The news of the letter was first reported Tuesday night by NBC Bay Area.
The letter raises questions about the political ethics of a sitting mayor advocating special treatment for their family members.
“She is probably very aware of the fact that she has more power as mayor than she did before,” says Jessica Levinson, professor at Loyola Law School and past president of the Los Angeles Ethics Commission. “It doesn’t mean it’s improper to ask [for the commutation], but it does mean she should be very circumspect that she has a position of power. Every elected official only has so much political capital.”
Levinson says there was information that was not included in Breed’s letter that should have been, such as the fact that Breed was her brother’s alibi and testified on his behalf and that Brown was found with heroin in his possession while in prison.
“I think it’s her duty to provide all the pertinent facts,” says Levinson.
Breed says a lot of African-American men from her San Francisco neighborhood, the Western Addition, are in prison and negatively impacted by the criminal justice system.
“My story is not unique,” she says. “Unfortunately, it's the story of so many people who grew up in my neighborhood and other parts of San Francisco — stories that you don't always hear.”
The letter stresses the importance of rehabilitation and restorative justice, and Breed says it is consistent with her stated positions on criminal justice reform.
“Trying to provide opportunities for folks in communities like the one that my brother and I grew up with has been my life's work. It is something that I stand by,” she says. “Part of the letter was focused on the need for rehabilitation and getting the help and the support that he needs to be a productive member of society.”

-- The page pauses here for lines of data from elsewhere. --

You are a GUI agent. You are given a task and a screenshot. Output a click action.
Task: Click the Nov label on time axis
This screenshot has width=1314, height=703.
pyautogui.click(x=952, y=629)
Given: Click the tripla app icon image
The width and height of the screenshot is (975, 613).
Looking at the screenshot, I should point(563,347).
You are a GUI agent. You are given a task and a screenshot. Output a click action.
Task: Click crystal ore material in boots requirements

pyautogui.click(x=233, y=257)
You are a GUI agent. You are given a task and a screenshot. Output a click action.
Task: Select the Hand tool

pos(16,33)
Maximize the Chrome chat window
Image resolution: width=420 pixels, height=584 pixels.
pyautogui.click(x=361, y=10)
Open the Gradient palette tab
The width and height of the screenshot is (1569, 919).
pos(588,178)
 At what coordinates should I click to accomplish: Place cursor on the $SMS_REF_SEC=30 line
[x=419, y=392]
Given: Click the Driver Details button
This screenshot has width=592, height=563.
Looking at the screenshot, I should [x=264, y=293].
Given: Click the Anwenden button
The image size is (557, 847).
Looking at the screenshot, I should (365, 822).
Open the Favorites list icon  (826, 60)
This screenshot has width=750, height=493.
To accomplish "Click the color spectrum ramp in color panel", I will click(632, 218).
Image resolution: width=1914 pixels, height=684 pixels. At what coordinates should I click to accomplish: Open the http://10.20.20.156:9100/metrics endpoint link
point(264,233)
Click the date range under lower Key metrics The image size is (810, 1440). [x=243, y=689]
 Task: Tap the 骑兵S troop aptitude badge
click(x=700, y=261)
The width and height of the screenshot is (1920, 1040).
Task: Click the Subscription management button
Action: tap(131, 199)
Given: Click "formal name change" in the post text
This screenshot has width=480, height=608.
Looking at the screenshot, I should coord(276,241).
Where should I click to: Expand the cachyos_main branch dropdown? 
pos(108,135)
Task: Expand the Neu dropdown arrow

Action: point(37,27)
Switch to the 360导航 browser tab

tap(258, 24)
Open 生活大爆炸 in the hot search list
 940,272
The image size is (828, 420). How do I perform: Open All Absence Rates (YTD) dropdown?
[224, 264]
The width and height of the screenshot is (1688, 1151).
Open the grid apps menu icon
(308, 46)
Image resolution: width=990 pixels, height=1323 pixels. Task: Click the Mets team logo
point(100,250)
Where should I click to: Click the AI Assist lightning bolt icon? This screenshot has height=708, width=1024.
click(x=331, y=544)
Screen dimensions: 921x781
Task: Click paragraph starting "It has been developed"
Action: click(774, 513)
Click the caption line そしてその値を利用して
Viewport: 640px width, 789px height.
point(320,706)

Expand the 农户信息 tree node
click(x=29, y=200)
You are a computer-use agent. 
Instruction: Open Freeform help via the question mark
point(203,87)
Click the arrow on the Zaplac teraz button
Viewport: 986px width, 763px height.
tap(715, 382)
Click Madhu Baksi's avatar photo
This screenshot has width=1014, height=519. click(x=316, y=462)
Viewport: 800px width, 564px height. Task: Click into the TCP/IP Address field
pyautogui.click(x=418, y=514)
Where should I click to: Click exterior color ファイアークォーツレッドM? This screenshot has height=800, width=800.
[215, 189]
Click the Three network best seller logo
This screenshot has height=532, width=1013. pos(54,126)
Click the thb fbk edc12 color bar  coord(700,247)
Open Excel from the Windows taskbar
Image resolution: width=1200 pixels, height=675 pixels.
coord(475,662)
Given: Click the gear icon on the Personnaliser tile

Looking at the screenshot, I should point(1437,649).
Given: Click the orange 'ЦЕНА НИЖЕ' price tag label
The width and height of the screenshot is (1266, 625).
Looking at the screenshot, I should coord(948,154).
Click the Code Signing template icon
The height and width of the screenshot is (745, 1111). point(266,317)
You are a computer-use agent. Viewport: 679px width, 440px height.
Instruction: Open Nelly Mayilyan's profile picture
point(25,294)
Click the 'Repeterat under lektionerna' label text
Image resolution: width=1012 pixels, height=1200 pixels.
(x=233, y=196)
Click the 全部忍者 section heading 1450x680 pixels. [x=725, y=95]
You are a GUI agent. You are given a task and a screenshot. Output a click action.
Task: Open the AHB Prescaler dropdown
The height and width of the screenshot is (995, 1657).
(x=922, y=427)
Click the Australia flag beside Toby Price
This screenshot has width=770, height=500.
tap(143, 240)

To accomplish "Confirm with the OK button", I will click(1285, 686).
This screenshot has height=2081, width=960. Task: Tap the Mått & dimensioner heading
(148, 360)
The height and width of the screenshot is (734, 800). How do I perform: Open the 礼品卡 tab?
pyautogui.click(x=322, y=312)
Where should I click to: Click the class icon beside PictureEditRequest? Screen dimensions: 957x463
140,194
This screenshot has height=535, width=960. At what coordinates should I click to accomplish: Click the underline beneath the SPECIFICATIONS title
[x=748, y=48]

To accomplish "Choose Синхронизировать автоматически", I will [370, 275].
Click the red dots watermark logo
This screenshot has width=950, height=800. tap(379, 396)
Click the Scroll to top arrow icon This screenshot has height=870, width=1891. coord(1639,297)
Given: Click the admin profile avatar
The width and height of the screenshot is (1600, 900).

She says she has written many commutation letters over the years.
Brown has issued more than 1,200 pardons and commutations in his last two terms — far more than his recent predecessors. His office has declined to comment on ongoing commutation requests.
Levinson says it's important to be critical of elected officials asking for special favors.
"I don’t think it’s the type of thing that brings democracy down,” she says. “But [Breed] is using her title and her office to try to get a favor for a family member. Hopefully, she would treat all constituents who she thought were deserving of that request the same way.”